> _Activity_
Return verbatim the lines of the records from the line containing "The height and width of the screenshot is (768, 768)." through the line containing "(628, 696).", both included.

> _Exercise data_
____________________

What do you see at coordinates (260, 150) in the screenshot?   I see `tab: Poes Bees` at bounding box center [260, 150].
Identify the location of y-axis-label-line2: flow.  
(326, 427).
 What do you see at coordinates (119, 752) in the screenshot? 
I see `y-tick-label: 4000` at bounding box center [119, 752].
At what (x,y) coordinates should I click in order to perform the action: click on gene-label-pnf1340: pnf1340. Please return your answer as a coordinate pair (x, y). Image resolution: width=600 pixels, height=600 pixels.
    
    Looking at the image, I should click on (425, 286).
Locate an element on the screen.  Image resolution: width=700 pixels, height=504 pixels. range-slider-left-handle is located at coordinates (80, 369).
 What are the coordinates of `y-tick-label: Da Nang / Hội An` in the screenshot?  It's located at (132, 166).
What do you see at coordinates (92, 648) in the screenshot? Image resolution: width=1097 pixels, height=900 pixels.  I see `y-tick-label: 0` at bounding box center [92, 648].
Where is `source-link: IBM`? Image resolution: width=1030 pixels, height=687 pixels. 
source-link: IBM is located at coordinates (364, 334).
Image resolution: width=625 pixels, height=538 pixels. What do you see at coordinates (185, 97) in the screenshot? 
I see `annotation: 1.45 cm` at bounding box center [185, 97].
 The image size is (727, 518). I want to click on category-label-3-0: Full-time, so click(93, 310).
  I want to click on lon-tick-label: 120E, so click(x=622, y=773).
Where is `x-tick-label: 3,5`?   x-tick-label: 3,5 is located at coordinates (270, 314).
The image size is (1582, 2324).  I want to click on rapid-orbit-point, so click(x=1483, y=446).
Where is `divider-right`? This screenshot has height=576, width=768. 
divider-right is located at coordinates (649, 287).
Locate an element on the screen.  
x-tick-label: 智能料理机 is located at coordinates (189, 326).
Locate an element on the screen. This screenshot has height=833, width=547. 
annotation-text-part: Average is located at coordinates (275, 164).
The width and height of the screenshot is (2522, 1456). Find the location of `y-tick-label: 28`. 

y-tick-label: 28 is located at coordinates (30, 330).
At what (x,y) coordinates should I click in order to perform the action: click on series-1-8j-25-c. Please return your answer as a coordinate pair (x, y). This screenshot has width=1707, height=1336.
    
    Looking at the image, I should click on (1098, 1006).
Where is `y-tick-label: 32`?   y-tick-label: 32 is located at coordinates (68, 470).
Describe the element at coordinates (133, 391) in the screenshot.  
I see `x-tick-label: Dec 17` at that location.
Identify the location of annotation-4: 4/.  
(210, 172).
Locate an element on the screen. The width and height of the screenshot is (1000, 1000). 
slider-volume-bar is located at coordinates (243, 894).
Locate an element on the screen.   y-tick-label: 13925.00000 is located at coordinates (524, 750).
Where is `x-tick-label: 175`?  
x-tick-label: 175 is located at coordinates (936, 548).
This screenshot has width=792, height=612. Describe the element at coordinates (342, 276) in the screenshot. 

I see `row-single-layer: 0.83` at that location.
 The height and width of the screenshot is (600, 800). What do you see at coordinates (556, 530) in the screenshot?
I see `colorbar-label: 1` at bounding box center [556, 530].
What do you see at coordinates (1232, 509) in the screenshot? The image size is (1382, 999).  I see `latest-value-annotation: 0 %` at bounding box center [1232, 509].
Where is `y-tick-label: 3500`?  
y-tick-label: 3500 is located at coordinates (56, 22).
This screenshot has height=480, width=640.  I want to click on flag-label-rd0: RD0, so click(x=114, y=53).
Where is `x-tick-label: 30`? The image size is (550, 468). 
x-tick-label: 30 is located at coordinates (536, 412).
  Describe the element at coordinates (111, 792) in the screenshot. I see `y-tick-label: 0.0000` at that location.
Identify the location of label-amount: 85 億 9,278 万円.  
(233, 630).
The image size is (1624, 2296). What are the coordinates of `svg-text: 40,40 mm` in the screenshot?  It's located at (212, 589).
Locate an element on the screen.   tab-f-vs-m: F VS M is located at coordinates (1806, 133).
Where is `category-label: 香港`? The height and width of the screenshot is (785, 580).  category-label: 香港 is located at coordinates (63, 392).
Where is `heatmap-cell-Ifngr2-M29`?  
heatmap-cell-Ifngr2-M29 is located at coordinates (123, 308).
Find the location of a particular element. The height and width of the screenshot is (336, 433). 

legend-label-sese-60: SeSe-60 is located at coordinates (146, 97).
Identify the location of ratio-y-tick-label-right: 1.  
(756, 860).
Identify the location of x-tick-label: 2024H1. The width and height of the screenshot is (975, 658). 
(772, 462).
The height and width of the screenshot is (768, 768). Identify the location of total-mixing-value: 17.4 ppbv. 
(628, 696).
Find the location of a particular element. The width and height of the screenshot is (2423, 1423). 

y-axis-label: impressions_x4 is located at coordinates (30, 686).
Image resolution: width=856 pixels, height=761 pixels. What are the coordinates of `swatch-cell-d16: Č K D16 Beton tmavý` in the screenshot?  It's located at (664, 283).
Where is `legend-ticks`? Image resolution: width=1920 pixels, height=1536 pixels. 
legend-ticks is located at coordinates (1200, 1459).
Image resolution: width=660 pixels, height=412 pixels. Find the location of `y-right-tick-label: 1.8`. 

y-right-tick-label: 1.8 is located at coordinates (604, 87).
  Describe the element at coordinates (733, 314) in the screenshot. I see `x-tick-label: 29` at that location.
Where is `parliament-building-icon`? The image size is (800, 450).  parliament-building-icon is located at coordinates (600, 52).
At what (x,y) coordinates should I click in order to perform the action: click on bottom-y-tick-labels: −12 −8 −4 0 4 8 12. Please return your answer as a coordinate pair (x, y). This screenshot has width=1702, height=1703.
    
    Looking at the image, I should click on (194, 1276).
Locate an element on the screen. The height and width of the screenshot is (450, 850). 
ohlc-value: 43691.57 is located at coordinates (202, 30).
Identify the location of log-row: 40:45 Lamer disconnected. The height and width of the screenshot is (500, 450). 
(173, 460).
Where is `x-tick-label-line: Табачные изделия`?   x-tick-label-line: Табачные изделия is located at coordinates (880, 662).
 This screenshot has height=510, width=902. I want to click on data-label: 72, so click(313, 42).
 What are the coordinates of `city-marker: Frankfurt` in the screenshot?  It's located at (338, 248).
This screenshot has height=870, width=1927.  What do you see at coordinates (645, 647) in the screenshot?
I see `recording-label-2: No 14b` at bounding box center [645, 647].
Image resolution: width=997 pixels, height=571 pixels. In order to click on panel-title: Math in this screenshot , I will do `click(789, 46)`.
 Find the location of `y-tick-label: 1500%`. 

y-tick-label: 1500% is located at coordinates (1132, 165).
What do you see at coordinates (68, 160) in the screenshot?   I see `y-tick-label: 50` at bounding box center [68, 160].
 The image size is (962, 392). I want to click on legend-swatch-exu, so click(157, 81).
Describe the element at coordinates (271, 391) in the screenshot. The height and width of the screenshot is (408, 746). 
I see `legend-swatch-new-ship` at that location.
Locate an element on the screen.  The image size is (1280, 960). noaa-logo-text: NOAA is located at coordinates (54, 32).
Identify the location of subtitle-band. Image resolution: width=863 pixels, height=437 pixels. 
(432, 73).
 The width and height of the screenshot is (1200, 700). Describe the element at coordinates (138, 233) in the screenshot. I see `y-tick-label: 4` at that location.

____________________

> _Response for this exercise_
The height and width of the screenshot is (768, 768). Identify the location of total-mixing-value: 17.4 ppbv. 
(628, 696).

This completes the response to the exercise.